“It’s a thing to see when a boy comes home.”
― John Steinbeck
With such a close connection to the Australian outback, we could never wish away the rain especially when so many of our family and friends are in the middle of one of the longest droughts in the country’s history. Liam and I had decided that whatever the weather was like in Europe we would embrace it wholeheartedly! Even with such good intentions if anyone told me I would be standing in the freezing rain at a music festival wearing a pair of borrowed gumboots, I would not have believed them. For anyone who knows me, being cold, wet and attending music festivals are not really my thing. Spoilt with amazing weather back in Brisbane I would scoff at the idea of exposing myself to the outdoors in anything other than ‘perfect’ weather but sometimes you just surprise yourself.
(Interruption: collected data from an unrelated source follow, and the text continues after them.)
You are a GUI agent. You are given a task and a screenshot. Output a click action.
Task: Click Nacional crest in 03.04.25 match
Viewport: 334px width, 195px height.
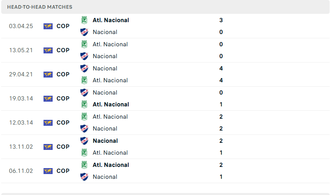[84, 32]
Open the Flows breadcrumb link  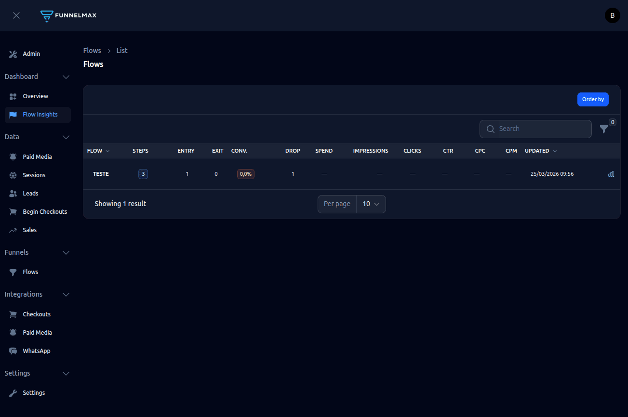pos(92,50)
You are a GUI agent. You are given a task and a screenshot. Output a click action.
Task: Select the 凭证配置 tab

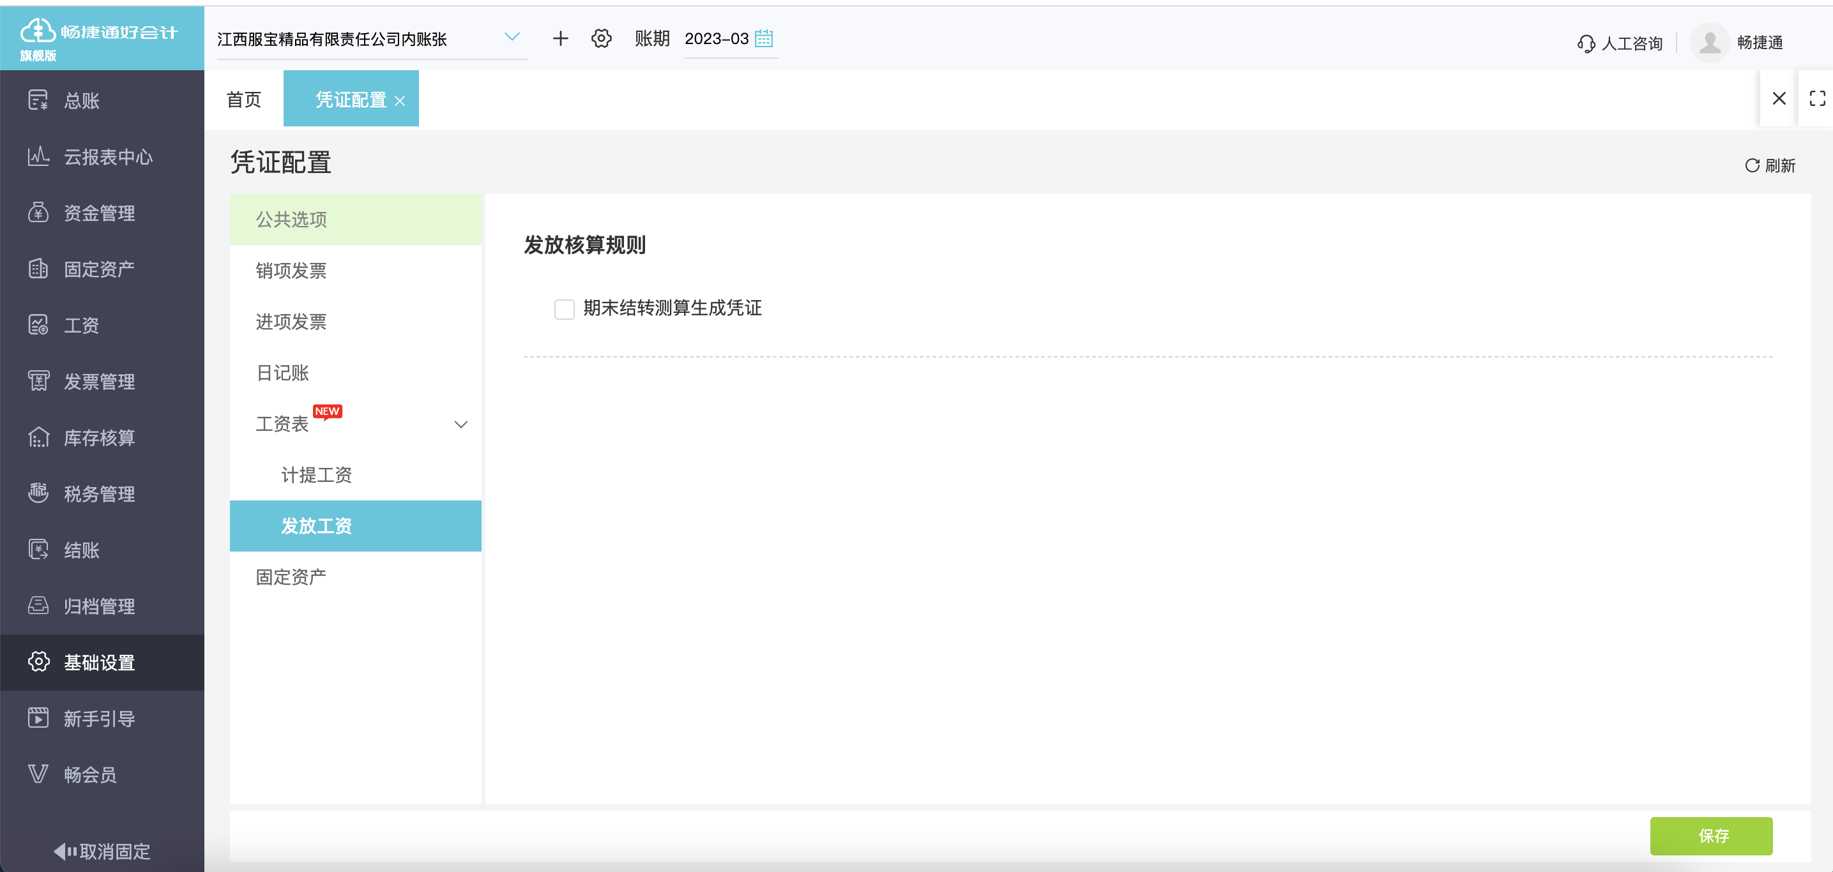pyautogui.click(x=349, y=100)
I loved every minute of it.
Our lovely hosts Linda and John had asked us to join them and their friend Rose for a day at the Valentia Isle Festival on the picturesque Valentia Island. Valentia Island is one of the most westerly points in Europe and the Festival itself overlooked the beautiful King of Kerry and its surrounding mountains. Not being sure what to expect, especially after Linda insisting I borrow a pair of gumboots, we walked up to the entrance. It was a far cry from the intense security of Australia’s music events – barely a police presence, no bag searches and barrel to drop any glass alcohol bottles into as we entered the main section of the Festival. There were kids playing on hay bales, young spirited hipsters, suburban couples and old time hippies all mingling together in a colourful cross section of the community. All with one thing in common, a love of music.
I clutched my Gin and Tonic as we danced our hearts out as cold rain spattered down. We sang along to tunes like ‘Is this love’ performed by Natty Wailer, formerly of Bob Marley and the Wailers. Natty took the crowd on a music journey of classic reggae music and spoke of hope and freedom and of love and liberation. Very fitting with the vibe of the festival as it really was a love-fest between the different mix of people who attended. We also discovered some amazing home grown music from Irish bands like Corner Boys (please look them up, you won’t be disappointed) and King Kong Company.
Not only did this festival have music but fantastic food as well. My favourite being the Eco Cafe Bus which is mobile cafe made from a vintage 1968 Bristol Lodekka Double Decker Bus which is run on recycled waste vegetable oil. They had seating upstairs and a kitchen downstairs full of delectable delights as well as selling hot water bottles for the odd cold festival goer.
There was another reason that made this day so special. Without even knowing it, Liam stood on Valentia Island singing along to Irish bands on the day his Grandmother was born there 103 years ago (Liam’s mum told us with great delight the following day on the phone when we told her where we had been). Elsie left Ireland in her early twenties to then never return to her native homeland. I wonder if she ever though her only Grandson would visit her birthplace over 100 years later on her birthday. Talk about a full circle moment.
We wanted to say a big thank you to Linda and John for being such fabulous hosts in Tralee. You made us try something new and we had an amazing day. We also wanted to thank Patrick and Eileen O’Shea for our wonderful stay at the O’Shea’s B&B in Cahersiveen Kerry. We are so lucky to have such a generous and welcoming family in Ireland.